Answer

**step1** Understanding the problem

The problem asks us to solve a quadratic equation, $$x^{2}-3x-10=0$$, by factorizing it. After finding the solutions, which are called roots, we need to calculate their sum and their product. Finally, we must state what we observe about the relationship between these calculated values and the numbers in the original equation.

**step2** Factorizing the quadratic equation

To factorize the quadratic equation $$x^{2}-3x-10=0$$, we need to find two numbers that satisfy two conditions:
1. When multiplied together, they give the constant term, which is -10.
2. When added together, they give the coefficient of the x term, which is -3.
Let's consider pairs of integers whose product is -10:
* -1 and 10 (Sum: -1 + 10 = 9)
* 1 and -10 (Sum: 1 + (-10) = -9)
* -2 and 5 (Sum: -2 + 5 = 3)
* 2 and -5 (Sum: 2 + (-5) = -3)
The pair of numbers that satisfies both conditions is 2 and -5.
Therefore, we can rewrite the quadratic equation as a product of two binomials:
$$(x + 2)(x - 5) = 0$$

**step3** Finding the roots of the equation

For the product of two factors to be equal to zero, at least one of the factors must be zero.

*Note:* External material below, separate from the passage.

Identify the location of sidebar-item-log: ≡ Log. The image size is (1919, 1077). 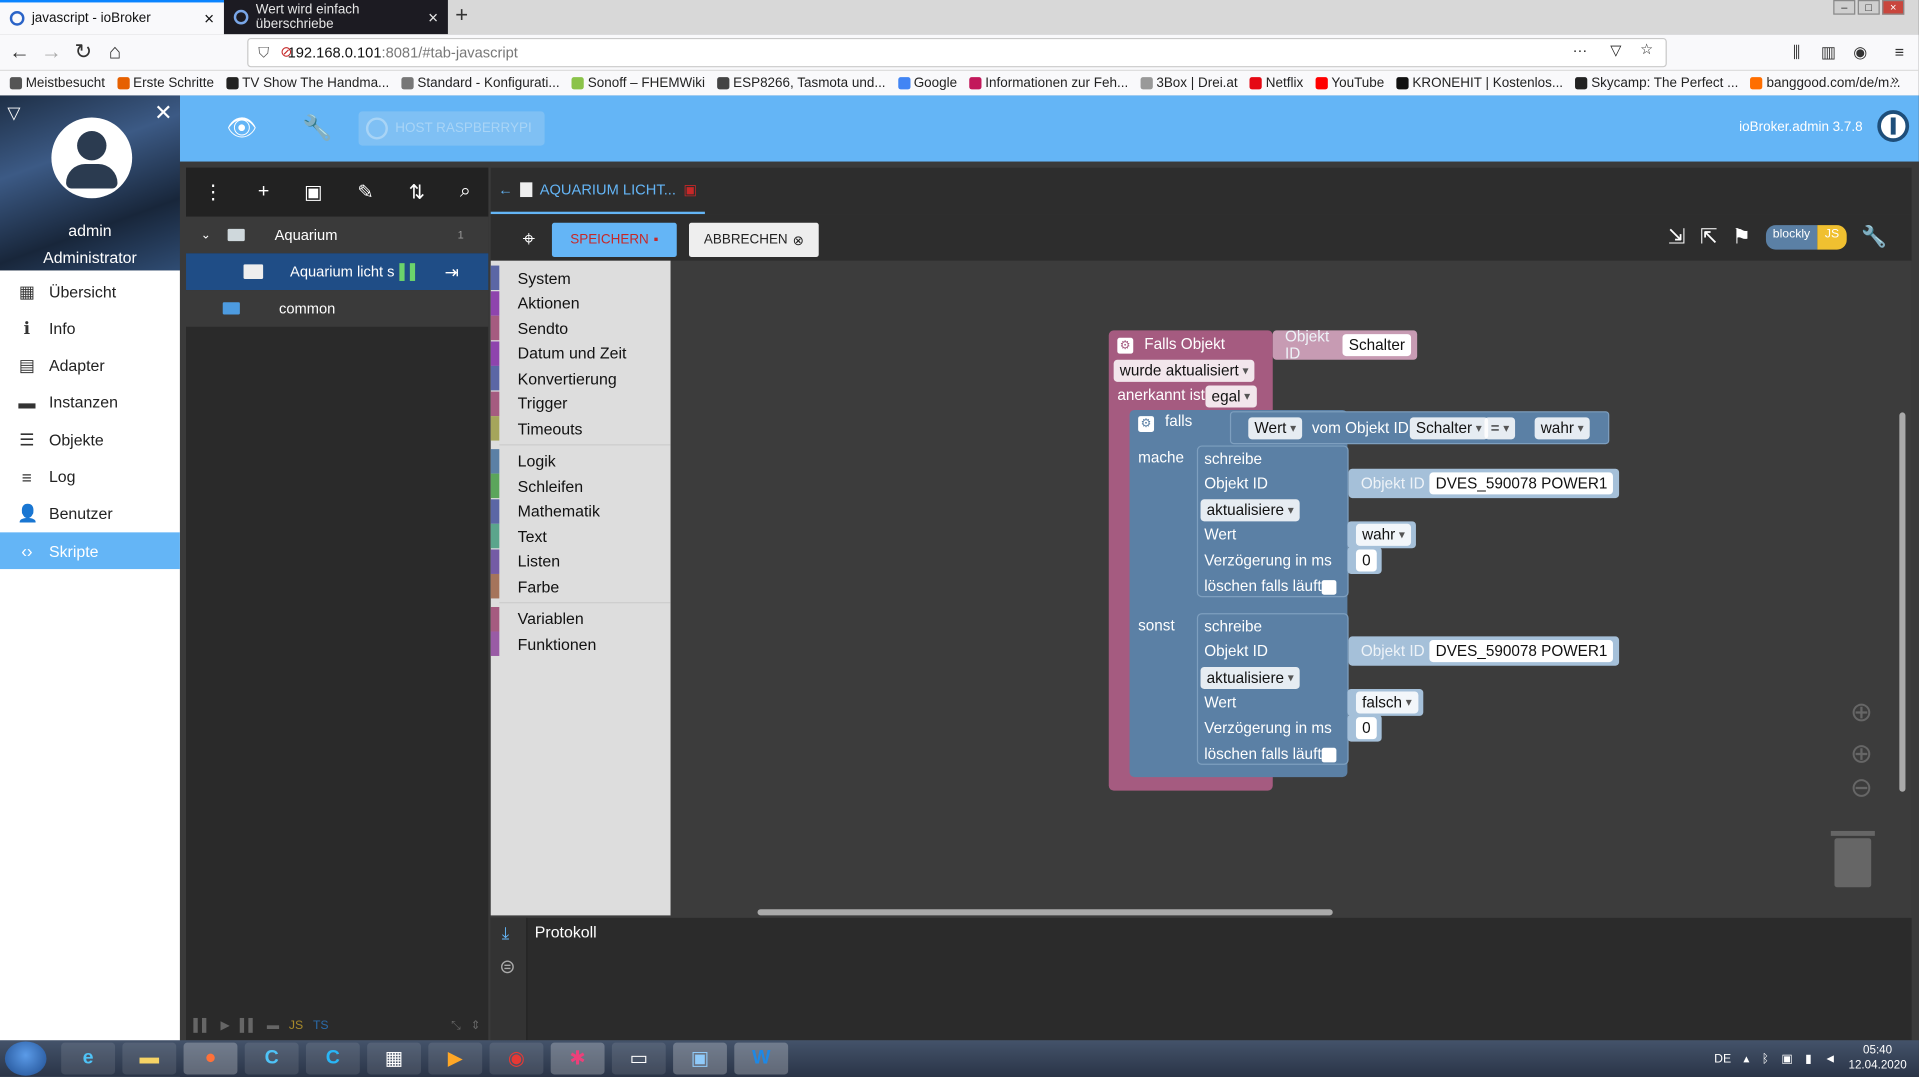
(90, 476).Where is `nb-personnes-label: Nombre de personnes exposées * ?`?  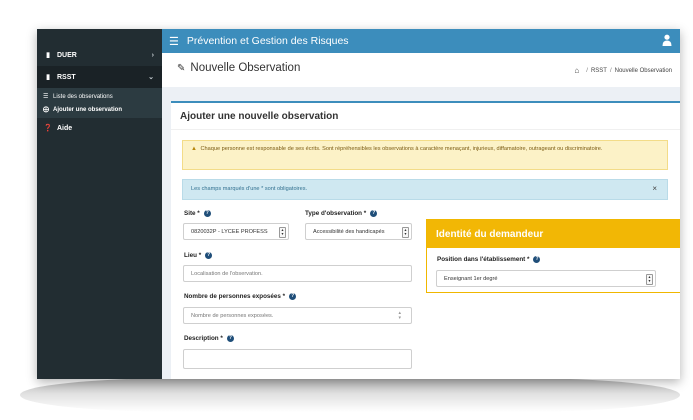
nb-personnes-label: Nombre de personnes exposées * ? is located at coordinates (240, 296).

We use this principle to find the values of x:
First factor: $$x + 2 = 0$$
To solve for x, subtract 2 from both sides of the equation:
$$x = -2$$
Second factor: $$x - 5 = 0$$
To solve for x, add 5 to both sides of the equation:
$$x = 5$$
The roots (solutions) of the equation are -2 and 5.

**step4** Calculating the sum of the roots

Now, we find the sum of the roots we just found. The roots are -2 and 5.
Sum of roots $$= -2 + 5$$
Sum of roots $$= 3$$

**step5** Calculating the product of the roots

Next, we find the product of the roots. The roots are -2 and 5.
Product of roots $$= -2 \times 5$$
Product of roots $$= -10$$

**step6** Noticing the relationship between coefficients and roots

Let's consider the original quadratic equation: $$x^{2}-3x-10=0$$.
We found the sum of the roots to be 3. We notice that this value is the negative of the coefficient of the x term in the equation. The coefficient of x is -3, and its negative is $$-(-3) = 3$$. This matches our calculated sum.
We found the product of the roots to be -10. We notice that this value is exactly the constant term in the equation (-10). This matches our calculated product.
This observation highlights a general property for a quadratic equation written in the form $$x^2 + Bx + C = 0$$:
* The sum of its roots is always equal to $$-B$$.
* The product of its roots is always equal to $$C$$.
Our results perfectly demonstrate this mathematical principle.